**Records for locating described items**
^^^^^^^^^^^^^^^^

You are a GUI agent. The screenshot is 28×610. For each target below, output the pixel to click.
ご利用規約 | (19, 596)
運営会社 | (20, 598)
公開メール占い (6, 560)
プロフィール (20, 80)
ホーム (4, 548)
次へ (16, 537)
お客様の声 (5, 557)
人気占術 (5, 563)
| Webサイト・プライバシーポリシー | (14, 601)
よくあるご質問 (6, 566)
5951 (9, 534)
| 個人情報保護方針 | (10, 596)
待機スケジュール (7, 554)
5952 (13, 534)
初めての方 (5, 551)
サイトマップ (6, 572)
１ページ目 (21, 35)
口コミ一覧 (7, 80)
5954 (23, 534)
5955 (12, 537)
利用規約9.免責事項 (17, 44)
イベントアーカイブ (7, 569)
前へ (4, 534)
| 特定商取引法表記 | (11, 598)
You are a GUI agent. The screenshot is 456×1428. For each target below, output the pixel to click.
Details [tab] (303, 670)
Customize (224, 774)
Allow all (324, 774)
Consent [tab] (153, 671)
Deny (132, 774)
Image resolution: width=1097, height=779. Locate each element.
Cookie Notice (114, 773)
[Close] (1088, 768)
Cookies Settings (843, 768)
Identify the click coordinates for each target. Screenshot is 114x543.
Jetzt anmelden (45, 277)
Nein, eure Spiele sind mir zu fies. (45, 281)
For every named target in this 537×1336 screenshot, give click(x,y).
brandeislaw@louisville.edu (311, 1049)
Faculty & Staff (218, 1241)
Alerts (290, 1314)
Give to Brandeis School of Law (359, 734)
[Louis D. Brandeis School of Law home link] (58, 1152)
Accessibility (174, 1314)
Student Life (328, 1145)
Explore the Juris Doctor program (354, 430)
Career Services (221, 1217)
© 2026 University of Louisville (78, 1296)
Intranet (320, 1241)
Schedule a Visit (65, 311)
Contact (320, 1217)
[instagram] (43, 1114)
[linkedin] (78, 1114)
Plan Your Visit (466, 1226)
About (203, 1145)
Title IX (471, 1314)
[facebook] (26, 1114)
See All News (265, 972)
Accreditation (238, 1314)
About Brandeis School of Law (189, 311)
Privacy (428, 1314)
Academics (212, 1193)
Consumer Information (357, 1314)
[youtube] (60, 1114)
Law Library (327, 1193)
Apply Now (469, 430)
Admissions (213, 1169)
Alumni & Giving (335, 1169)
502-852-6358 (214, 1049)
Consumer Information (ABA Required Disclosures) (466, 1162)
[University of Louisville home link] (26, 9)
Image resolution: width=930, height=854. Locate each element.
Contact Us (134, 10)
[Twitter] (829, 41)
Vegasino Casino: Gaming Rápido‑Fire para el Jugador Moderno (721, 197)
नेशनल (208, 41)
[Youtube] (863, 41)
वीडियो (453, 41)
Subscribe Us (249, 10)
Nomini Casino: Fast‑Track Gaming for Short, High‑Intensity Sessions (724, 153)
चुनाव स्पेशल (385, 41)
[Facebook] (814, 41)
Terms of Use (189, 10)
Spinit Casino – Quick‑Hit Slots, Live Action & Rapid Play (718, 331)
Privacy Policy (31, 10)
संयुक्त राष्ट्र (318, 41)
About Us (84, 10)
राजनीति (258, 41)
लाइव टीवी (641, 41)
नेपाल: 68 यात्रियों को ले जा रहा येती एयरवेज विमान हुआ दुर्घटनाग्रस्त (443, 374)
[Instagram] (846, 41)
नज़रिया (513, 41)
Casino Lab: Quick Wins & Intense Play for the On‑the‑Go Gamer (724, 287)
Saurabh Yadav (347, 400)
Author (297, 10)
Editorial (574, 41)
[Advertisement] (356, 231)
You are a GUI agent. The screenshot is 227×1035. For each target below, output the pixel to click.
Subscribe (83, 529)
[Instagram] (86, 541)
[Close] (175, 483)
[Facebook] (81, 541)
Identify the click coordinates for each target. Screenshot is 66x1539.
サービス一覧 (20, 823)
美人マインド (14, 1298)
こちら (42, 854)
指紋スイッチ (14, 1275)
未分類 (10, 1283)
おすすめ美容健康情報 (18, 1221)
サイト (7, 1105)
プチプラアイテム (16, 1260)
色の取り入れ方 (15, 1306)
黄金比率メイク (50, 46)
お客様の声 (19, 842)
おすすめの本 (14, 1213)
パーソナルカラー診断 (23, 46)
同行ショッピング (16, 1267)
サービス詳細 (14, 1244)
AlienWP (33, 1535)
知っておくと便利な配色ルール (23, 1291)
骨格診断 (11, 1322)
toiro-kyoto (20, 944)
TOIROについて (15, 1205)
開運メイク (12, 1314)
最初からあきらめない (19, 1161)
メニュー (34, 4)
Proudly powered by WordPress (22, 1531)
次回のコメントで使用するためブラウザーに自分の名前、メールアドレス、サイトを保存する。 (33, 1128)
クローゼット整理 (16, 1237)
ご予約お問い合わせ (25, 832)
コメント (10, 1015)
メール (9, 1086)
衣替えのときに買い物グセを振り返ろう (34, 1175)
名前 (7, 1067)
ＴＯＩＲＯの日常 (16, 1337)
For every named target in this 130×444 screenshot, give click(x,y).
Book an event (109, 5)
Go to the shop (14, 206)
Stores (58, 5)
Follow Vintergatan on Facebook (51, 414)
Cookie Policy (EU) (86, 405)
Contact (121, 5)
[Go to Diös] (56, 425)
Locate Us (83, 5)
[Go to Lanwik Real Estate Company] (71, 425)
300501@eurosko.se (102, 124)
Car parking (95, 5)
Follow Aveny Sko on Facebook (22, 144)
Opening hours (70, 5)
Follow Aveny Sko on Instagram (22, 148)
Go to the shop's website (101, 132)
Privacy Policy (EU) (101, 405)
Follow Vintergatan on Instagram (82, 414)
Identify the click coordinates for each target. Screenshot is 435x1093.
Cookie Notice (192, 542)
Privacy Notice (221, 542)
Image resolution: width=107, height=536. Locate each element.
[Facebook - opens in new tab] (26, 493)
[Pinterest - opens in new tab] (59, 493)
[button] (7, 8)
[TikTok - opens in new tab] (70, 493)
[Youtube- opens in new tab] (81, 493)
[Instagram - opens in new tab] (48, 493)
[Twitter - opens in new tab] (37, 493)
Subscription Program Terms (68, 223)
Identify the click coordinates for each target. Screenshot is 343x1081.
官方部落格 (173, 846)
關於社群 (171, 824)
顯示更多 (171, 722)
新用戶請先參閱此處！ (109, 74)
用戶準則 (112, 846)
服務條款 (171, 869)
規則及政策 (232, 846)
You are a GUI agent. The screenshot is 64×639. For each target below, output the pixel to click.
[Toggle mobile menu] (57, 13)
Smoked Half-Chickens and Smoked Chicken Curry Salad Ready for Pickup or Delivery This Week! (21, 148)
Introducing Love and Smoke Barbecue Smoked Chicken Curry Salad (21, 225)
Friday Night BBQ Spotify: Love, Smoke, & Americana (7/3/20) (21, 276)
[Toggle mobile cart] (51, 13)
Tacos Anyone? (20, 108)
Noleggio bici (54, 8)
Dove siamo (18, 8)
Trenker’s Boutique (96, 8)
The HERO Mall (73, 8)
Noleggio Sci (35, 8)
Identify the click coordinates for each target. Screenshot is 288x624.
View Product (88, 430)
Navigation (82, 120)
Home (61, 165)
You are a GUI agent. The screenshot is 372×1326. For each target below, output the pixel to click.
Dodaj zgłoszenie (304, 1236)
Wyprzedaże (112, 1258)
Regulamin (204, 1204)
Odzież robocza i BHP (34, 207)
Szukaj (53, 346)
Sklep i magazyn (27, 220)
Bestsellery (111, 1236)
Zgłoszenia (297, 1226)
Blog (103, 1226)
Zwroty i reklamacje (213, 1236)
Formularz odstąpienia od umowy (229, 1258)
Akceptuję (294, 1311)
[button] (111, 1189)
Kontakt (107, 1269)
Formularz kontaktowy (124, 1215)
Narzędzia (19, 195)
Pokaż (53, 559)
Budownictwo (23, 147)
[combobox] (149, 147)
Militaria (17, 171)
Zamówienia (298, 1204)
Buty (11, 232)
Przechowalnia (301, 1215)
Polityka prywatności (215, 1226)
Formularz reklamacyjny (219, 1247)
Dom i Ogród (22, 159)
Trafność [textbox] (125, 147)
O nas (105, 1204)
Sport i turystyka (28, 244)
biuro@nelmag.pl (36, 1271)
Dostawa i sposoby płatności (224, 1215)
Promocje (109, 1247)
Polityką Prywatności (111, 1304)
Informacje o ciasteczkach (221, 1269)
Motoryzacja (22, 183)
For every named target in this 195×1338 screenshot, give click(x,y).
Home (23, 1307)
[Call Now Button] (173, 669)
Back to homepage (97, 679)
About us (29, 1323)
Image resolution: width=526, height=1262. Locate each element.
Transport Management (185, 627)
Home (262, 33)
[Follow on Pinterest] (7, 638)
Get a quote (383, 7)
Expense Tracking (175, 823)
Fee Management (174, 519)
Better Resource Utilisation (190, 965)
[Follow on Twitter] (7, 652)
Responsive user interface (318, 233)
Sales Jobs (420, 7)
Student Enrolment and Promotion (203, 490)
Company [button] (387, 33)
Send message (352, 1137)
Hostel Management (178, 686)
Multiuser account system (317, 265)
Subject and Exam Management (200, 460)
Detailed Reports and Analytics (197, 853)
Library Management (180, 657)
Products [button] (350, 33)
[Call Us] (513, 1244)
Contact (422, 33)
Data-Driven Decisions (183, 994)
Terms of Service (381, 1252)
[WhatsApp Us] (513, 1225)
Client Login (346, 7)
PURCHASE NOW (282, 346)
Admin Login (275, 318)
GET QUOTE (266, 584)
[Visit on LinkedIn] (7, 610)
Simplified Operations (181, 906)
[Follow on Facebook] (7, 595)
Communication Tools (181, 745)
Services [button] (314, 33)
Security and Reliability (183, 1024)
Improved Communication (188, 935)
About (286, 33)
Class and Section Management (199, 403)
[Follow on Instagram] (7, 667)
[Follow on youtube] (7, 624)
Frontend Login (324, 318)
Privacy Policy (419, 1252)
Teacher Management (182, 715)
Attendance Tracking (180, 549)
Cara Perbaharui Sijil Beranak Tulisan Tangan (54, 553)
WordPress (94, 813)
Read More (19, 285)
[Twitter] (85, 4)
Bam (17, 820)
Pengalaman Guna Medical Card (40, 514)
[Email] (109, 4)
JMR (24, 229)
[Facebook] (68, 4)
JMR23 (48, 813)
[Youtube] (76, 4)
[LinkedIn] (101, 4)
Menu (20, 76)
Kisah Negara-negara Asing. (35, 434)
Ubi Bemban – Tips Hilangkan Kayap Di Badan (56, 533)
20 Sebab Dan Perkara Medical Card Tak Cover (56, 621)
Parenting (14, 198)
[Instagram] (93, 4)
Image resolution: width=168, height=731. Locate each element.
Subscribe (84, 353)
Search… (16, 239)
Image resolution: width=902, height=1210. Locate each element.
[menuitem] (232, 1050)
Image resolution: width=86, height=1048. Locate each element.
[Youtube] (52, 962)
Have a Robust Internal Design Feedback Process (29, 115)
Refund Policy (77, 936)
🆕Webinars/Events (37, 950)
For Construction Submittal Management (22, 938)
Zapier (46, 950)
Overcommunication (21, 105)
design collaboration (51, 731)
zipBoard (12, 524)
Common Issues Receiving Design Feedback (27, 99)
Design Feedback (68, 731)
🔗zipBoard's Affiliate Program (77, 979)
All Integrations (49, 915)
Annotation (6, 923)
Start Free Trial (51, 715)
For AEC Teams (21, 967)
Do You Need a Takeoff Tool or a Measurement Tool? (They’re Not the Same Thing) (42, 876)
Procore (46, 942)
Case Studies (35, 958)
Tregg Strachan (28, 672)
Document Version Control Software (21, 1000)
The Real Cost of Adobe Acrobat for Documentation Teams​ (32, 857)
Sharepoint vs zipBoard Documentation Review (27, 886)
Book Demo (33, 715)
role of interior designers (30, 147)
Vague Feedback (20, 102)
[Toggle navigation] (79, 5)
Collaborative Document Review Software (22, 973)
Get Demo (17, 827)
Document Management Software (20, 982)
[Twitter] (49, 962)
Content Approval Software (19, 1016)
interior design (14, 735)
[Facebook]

^^^^^^^^^^^^^^^^

**WHAT YOU ARE ASKED TO DO**
Rewrite the lines of the material starting at "Zwroty i reklamacje (213, 1236)" and ending at "Student Enrolment and Promotion (203, 490)", renaming "Management" to "Administration" wherever it occurs and keeping everything else the same.

**ANSWER TO THE PROBLEM**
Zwroty i reklamacje (213, 1236)
Formularz odstąpienia od umowy (229, 1258)
Akceptuję (294, 1311)
[button] (111, 1189)
Kontakt (107, 1269)
Formularz kontaktowy (124, 1215)
Narzędzia (19, 195)
Pokaż (53, 559)
Budownictwo (23, 147)
[combobox] (149, 147)
Militaria (17, 171)
Zamówienia (298, 1204)
Buty (11, 232)
Przechowalnia (301, 1215)
Polityka prywatności (215, 1226)
Formularz reklamacyjny (219, 1247)
Dom i Ogród (22, 159)
Trafność [textbox] (125, 147)
O nas (105, 1204)
Sport i turystyka (28, 244)
biuro@nelmag.pl (36, 1271)
Dostawa i sposoby płatności (224, 1215)
Promocje (109, 1247)
Polityką Prywatności (111, 1304)
Informacje o ciasteczkach (221, 1269)
Motoryzacja (22, 183)
For every named target in this 195×1338 screenshot, give click(x,y).
Home (23, 1307)
[Call Now Button] (173, 669)
Back to homepage (97, 679)
About us (29, 1323)
Image resolution: width=526, height=1262. Locate each element.
Transport Administration (185, 627)
Home (262, 33)
[Follow on Pinterest] (7, 638)
Get a quote (383, 7)
Expense Tracking (175, 823)
Fee Administration (174, 519)
Better Resource Utilisation (190, 965)
[Follow on Twitter] (7, 652)
Responsive user interface (318, 233)
Sales Jobs (420, 7)
Student Enrolment and Promotion (203, 490)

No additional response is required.